Terms of the deal were came out almost immediately after the deal itself. The twins will again make identical dollar amounts: $28-million over the four years for a $7-million average annual salary cap hit. While the contracts aren't of the length that make you think this is the last NHL contract the two will ever sign, it will probably be a cap-friendly deal, owing to the fact it's relatively short compared to other UFA deals for high-priced talent, and the salary cap is expected to increase.
It could be a whilte for the actual breakdown to come out, and that may affect the Canucks' flexibility as far as buyouts go this summer, but since I think it's highly improbable that the Sedins get traded or retire over the course of this deal, it doesn't matter too much when evaluating the deal. The term and the AAV does. The $7-million price tag will put the twins, for now, in the top 20 highest cap hits in the NHL, but keep in mind that many of those deals were signed under the previous collective bargaining agreement.
Of the top 25 cap hits in the NHL, only two deals, those given to Joe Thornton and Patrick Marleau, are four or fewer seasons. It used to be that you could offset a high salary cap hit by tagging on more years at the end of the contract, but thanks to the cap recapture system and term limits, the effect is that superstars will likely be signing shorter deals for higher salary cap hits. Comparing the Henrik and Daniel extensions to contracts signed by players prior to the lockout is a fool's errand.
The immediate effect is that the deals take away from the Canucks ability to really go after somebody in the offseason, and it's not like the team are locking up young superstars for four seasons. 34 is pretty old for a hockey player, and while scorers tend to decline at 26 or so, the twins have had longer peaks. I've been a little bearish about the twins' production for a year or so now, but so far this season Daniel and Henrik have showed that they can continue to be point-a-game players in this league. The Canucks have a lot of weight in the middle of their order with Ryan Kesler, Alex Burrows, Chris Higgins, Jannik Hansen, Alex Edler, Kevin Bieksa, Jason Garrison, Dan Hamhuis and Roberto Luongo all locked up for at least two years after this one. Those contracts are all priced between $2.5-million and $5.3-million, and haven't exactly provided the Canucks with a whole lot of depth on offence, something the team has been struggling to find for the last couple of years.

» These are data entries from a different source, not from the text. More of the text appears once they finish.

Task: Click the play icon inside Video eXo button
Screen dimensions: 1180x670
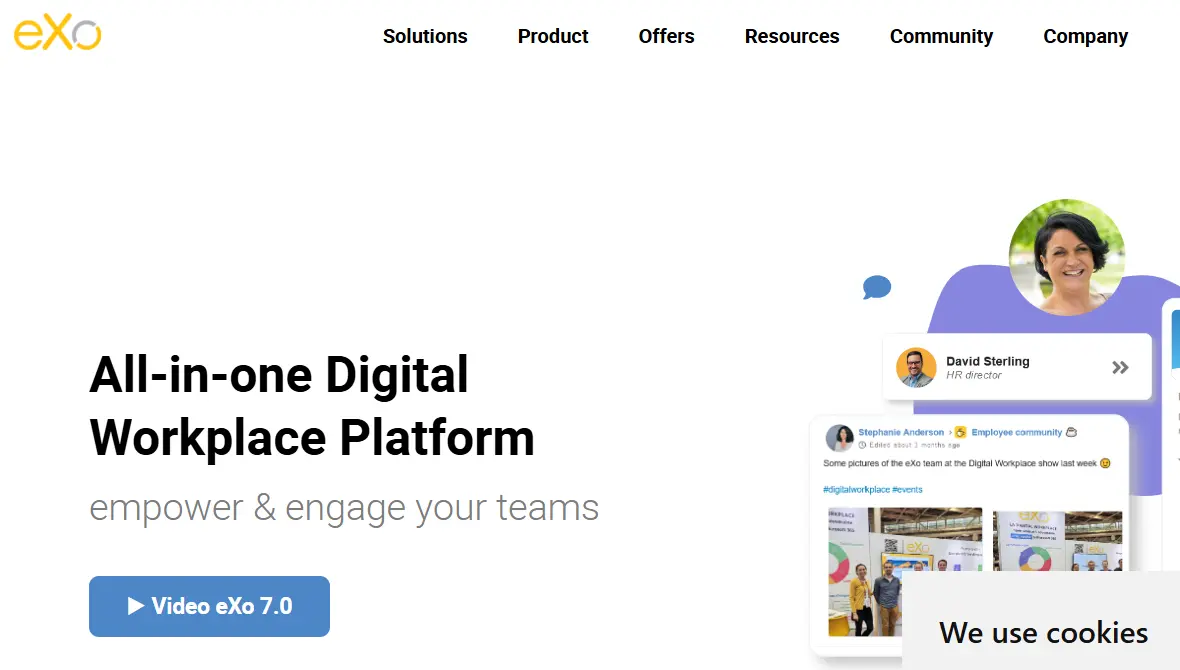Action: coord(135,606)
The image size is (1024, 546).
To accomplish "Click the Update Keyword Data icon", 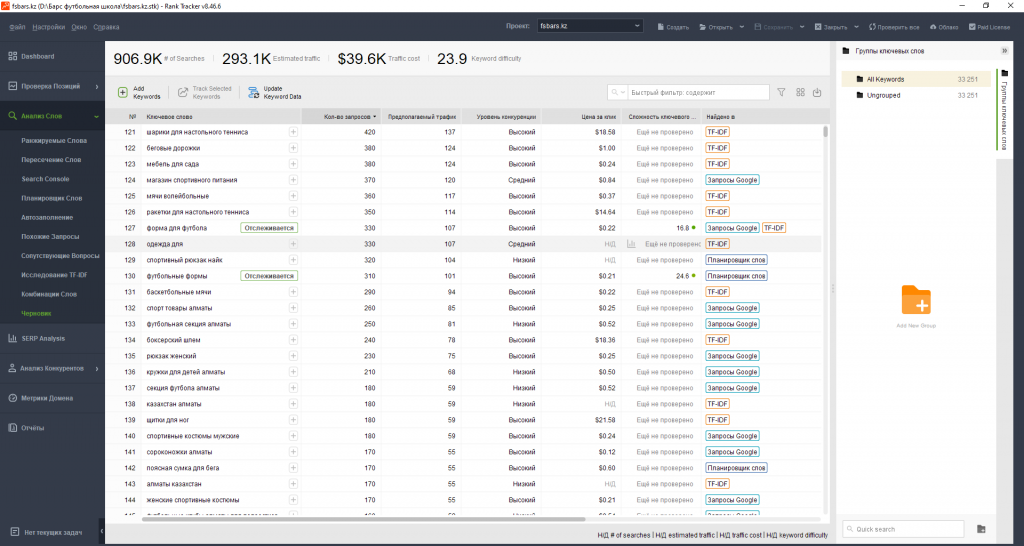I will [x=253, y=92].
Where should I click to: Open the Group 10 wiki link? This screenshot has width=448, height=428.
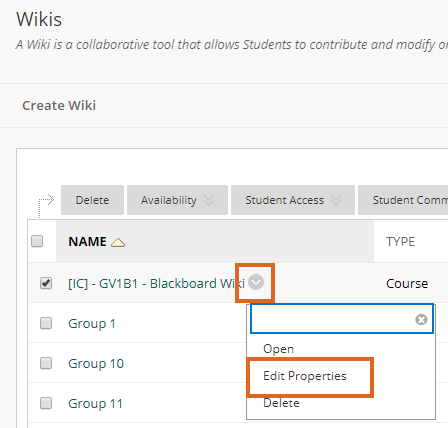tap(96, 363)
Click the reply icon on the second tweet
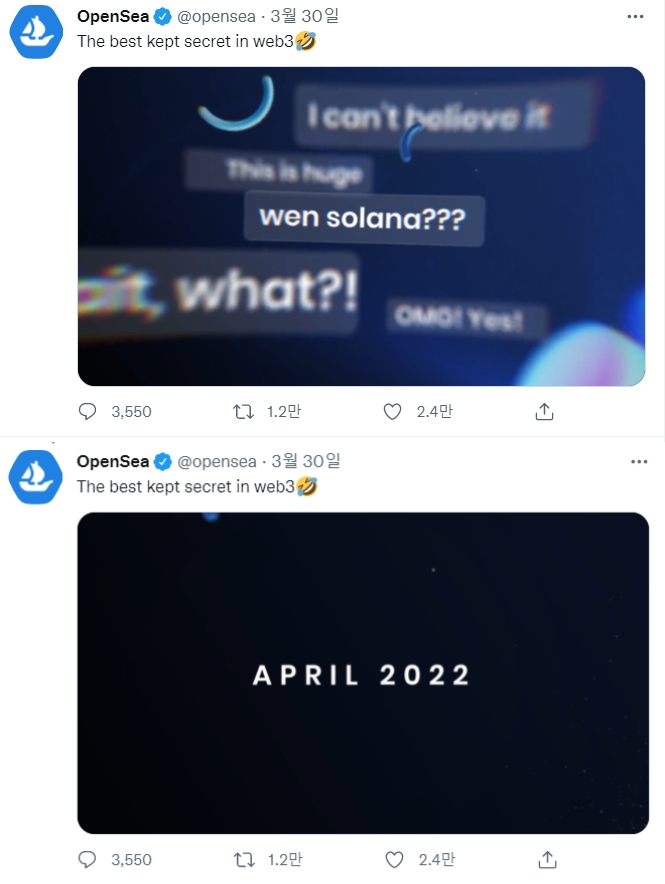The width and height of the screenshot is (665, 884). pyautogui.click(x=87, y=859)
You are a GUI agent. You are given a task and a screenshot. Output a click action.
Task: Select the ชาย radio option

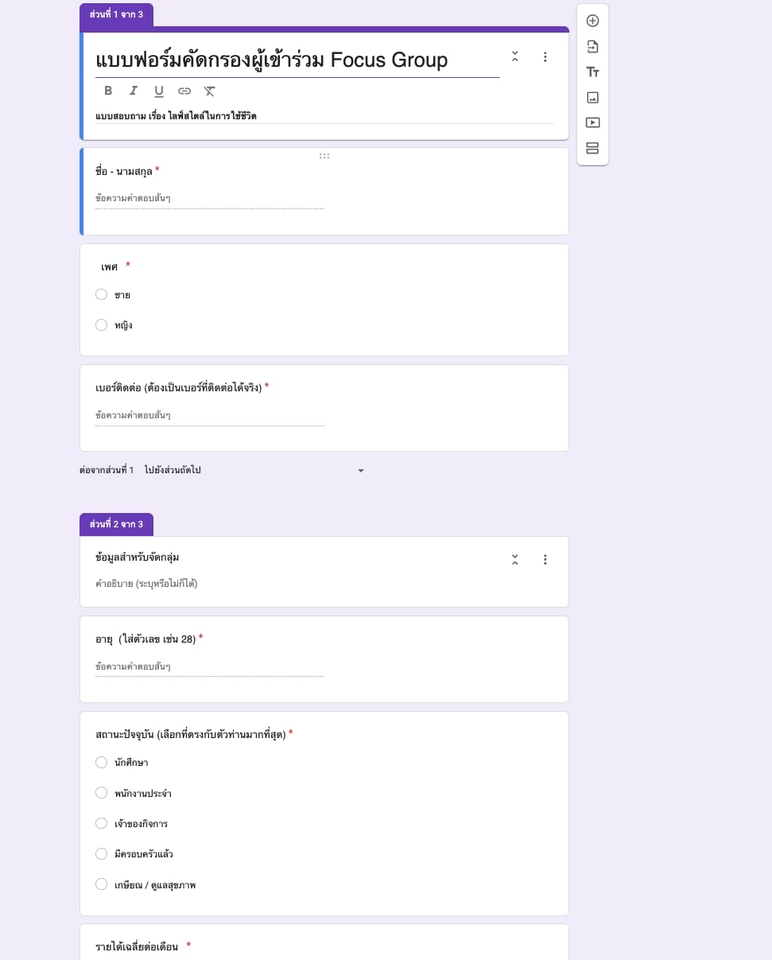(102, 295)
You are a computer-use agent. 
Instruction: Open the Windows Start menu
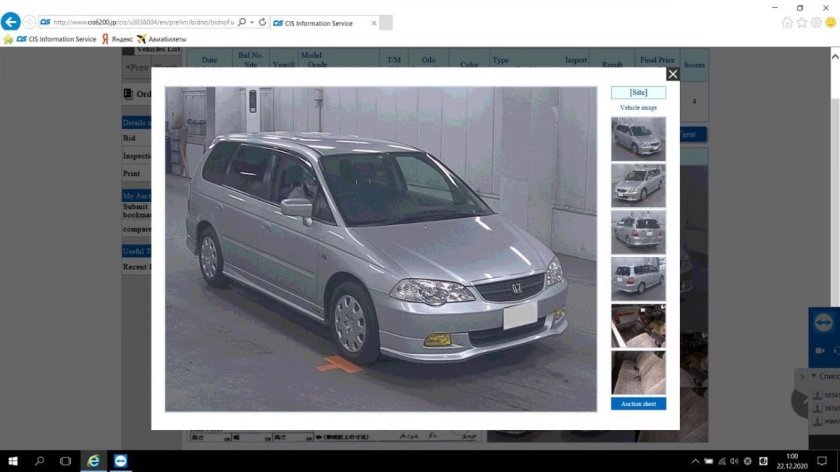[12, 461]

That said, it's not explicitly a bad thing to have your hands tied going into free agency, since a lot of bad deals get made there. The way the Canucks are going to improve their offence is to hit on one of their draft picks. Regardless of how these contracts look in 2017 and 2018, had the two left in the offseason, there's nobody that you can immediately say that can slot onto the team's first line.
Henrik's 18 points in 15 games is a 1.20 point-a-game rate, his highest since 2010, when he was the Art Ross and Hart Trophy winner. Daniel's 15 points in 15 games is a 1.00 point-a-game rate (#math) which is his highest since 2011, when he won the Art Ross Trophy. Those rates may not be sustainable, but the twins have been very fun to watch so far this season. In an age where other Canadian teams are seeing their team's longtime stars head for greener pastures, it's nice to know we'll get the twins in Vancouver for four more years. They really do belong here, and there's a good chance that Henrik will be able to crack the 1000-point mark with this franchise between now and the end of the deal. He's currently at 810, so essentially has four and 7/8ths seasons to do it.